Task requirements: Of the material below, the lines to be retyped are those from the line containing "The height and width of the screenshot is (305, 486)." through the line containing "The image size is (1249, 965).", inclusive; reproduce them exactly.

Material to process:
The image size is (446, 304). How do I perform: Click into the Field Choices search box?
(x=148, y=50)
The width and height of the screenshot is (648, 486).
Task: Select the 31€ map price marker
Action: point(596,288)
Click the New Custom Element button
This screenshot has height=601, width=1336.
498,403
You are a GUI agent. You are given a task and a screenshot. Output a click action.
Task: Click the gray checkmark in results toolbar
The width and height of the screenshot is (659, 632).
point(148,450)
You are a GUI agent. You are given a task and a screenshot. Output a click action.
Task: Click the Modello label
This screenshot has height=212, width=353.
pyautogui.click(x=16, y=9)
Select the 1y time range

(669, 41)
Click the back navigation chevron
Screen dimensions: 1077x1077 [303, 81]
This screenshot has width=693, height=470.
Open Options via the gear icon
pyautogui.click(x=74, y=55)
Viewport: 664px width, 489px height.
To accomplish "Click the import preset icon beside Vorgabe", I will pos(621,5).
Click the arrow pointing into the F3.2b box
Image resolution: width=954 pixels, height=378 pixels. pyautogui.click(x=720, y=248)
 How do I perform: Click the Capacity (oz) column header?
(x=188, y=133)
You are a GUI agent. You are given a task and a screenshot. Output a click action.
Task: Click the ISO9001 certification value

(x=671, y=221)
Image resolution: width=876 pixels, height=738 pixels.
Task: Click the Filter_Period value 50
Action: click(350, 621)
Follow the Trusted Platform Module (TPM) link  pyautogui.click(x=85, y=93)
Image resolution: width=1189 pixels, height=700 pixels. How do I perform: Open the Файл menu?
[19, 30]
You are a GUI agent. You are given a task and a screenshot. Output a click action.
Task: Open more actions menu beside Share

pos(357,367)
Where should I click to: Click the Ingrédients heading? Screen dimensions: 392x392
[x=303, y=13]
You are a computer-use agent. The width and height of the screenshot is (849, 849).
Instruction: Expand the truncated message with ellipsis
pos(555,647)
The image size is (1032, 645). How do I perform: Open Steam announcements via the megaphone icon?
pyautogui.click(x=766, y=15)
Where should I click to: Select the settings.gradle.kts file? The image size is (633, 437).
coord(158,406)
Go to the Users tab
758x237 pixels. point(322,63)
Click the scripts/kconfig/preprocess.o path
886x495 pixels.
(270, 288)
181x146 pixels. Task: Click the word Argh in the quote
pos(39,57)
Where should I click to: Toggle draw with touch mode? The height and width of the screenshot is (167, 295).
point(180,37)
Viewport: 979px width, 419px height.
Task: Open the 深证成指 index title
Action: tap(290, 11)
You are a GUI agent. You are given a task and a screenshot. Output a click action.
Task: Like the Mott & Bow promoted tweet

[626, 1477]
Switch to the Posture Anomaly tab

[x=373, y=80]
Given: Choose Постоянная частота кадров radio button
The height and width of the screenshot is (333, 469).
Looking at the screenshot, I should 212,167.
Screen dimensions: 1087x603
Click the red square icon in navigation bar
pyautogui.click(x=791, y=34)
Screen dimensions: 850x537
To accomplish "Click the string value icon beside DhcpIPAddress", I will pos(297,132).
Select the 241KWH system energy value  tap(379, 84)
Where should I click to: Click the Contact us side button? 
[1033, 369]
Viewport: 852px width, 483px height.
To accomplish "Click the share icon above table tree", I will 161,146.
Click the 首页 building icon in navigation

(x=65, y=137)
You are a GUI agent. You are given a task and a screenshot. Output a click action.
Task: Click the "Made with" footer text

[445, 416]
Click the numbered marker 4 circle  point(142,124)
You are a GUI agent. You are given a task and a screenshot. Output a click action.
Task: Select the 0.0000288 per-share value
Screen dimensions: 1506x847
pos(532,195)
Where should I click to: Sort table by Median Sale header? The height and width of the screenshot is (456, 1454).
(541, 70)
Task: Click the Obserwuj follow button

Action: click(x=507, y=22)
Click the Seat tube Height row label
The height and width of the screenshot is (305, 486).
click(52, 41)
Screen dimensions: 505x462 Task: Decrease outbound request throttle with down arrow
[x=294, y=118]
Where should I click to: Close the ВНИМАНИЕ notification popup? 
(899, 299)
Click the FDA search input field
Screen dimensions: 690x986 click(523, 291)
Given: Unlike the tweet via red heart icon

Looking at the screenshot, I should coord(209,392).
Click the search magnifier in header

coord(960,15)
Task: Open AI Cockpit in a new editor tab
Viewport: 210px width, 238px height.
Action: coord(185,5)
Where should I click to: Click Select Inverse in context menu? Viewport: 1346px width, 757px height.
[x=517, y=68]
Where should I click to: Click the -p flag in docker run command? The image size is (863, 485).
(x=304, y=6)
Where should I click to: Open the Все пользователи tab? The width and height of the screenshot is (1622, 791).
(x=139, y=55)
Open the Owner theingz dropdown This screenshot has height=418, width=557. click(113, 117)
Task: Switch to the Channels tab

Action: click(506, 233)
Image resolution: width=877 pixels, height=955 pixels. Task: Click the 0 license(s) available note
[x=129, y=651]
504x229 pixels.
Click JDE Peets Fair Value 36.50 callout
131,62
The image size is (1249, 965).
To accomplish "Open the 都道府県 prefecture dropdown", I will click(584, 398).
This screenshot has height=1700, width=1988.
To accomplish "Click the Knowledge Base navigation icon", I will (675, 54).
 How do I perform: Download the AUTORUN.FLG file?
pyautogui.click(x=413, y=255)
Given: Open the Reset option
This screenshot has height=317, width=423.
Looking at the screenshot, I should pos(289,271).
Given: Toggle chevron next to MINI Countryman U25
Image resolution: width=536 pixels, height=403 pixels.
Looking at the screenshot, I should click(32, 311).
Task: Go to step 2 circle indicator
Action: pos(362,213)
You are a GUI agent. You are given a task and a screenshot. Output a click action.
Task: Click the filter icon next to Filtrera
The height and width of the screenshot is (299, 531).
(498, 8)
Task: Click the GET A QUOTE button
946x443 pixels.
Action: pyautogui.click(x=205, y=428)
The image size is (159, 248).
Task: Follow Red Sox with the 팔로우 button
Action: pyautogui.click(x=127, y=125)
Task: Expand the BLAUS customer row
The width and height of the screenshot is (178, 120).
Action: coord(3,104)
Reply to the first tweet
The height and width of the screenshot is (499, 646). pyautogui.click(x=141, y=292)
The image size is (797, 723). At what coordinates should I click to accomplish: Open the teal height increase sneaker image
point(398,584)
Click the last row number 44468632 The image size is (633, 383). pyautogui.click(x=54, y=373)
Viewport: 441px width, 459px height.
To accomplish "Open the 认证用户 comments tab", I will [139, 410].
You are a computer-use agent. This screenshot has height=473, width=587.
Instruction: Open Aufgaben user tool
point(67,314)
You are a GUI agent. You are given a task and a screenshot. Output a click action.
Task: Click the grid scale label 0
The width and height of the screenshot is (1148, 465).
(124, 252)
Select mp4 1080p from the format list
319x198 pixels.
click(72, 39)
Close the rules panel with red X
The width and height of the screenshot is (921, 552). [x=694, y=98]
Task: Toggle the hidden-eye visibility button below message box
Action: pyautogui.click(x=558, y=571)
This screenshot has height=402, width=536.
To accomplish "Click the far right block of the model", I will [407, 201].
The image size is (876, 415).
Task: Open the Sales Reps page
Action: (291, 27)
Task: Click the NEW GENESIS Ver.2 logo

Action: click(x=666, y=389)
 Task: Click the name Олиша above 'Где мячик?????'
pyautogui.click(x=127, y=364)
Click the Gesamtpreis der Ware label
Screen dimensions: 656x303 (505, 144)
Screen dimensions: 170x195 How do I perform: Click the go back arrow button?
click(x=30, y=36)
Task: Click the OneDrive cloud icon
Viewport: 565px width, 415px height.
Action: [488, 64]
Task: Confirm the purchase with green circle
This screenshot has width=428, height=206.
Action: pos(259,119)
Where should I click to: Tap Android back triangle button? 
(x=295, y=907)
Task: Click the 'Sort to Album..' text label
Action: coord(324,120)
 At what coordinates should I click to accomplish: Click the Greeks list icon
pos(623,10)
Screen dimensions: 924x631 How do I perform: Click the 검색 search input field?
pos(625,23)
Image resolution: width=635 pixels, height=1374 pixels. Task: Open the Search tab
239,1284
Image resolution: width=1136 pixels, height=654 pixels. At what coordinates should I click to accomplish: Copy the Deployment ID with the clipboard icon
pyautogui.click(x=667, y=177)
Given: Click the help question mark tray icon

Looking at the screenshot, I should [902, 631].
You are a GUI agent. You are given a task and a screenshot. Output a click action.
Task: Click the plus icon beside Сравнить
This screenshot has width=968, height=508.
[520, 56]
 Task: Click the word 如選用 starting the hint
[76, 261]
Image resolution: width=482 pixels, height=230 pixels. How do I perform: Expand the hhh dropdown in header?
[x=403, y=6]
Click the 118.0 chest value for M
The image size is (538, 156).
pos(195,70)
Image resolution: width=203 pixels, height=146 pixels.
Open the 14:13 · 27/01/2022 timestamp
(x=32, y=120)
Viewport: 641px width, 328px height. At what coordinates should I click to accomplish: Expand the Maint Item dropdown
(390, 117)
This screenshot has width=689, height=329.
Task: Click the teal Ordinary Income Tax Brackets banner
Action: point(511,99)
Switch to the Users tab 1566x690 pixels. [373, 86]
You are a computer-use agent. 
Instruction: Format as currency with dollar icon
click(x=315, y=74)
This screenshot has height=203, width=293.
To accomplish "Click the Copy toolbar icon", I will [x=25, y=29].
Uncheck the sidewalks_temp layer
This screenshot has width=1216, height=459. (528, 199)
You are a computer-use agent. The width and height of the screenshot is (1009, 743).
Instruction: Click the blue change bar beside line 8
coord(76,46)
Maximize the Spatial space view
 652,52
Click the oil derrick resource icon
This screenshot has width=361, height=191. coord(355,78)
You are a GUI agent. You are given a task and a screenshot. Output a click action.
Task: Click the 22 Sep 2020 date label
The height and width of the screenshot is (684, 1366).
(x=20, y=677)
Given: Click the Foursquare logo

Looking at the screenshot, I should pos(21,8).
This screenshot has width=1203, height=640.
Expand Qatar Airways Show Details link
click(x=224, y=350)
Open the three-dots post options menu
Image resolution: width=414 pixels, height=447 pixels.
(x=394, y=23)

Response to the exercise:
The height and width of the screenshot is (305, 486).
click(52, 41)
Screen dimensions: 505x462 Task: Decrease outbound request throttle with down arrow
[x=294, y=118]
Where should I click to: Close the ВНИМАНИЕ notification popup? 
(899, 299)
Click the FDA search input field
Screen dimensions: 690x986 click(523, 291)
Given: Unlike the tweet via red heart icon

Looking at the screenshot, I should coord(209,392).
Click the search magnifier in header

coord(960,15)
Task: Open AI Cockpit in a new editor tab
Viewport: 210px width, 238px height.
Action: coord(185,5)
Where should I click to: Click Select Inverse in context menu? Viewport: 1346px width, 757px height.
[x=517, y=68]
Where should I click to: Click the -p flag in docker run command? The image size is (863, 485).
(x=304, y=6)
Where should I click to: Open the Все пользователи tab? The width and height of the screenshot is (1622, 791).
(x=139, y=55)
Open the Owner theingz dropdown This screenshot has height=418, width=557. click(113, 117)
Task: Switch to the Channels tab

Action: click(506, 233)
Image resolution: width=877 pixels, height=955 pixels. Task: Click the 0 license(s) available note
[x=129, y=651]
504x229 pixels.
Click JDE Peets Fair Value 36.50 callout
131,62
The image size is (1249, 965).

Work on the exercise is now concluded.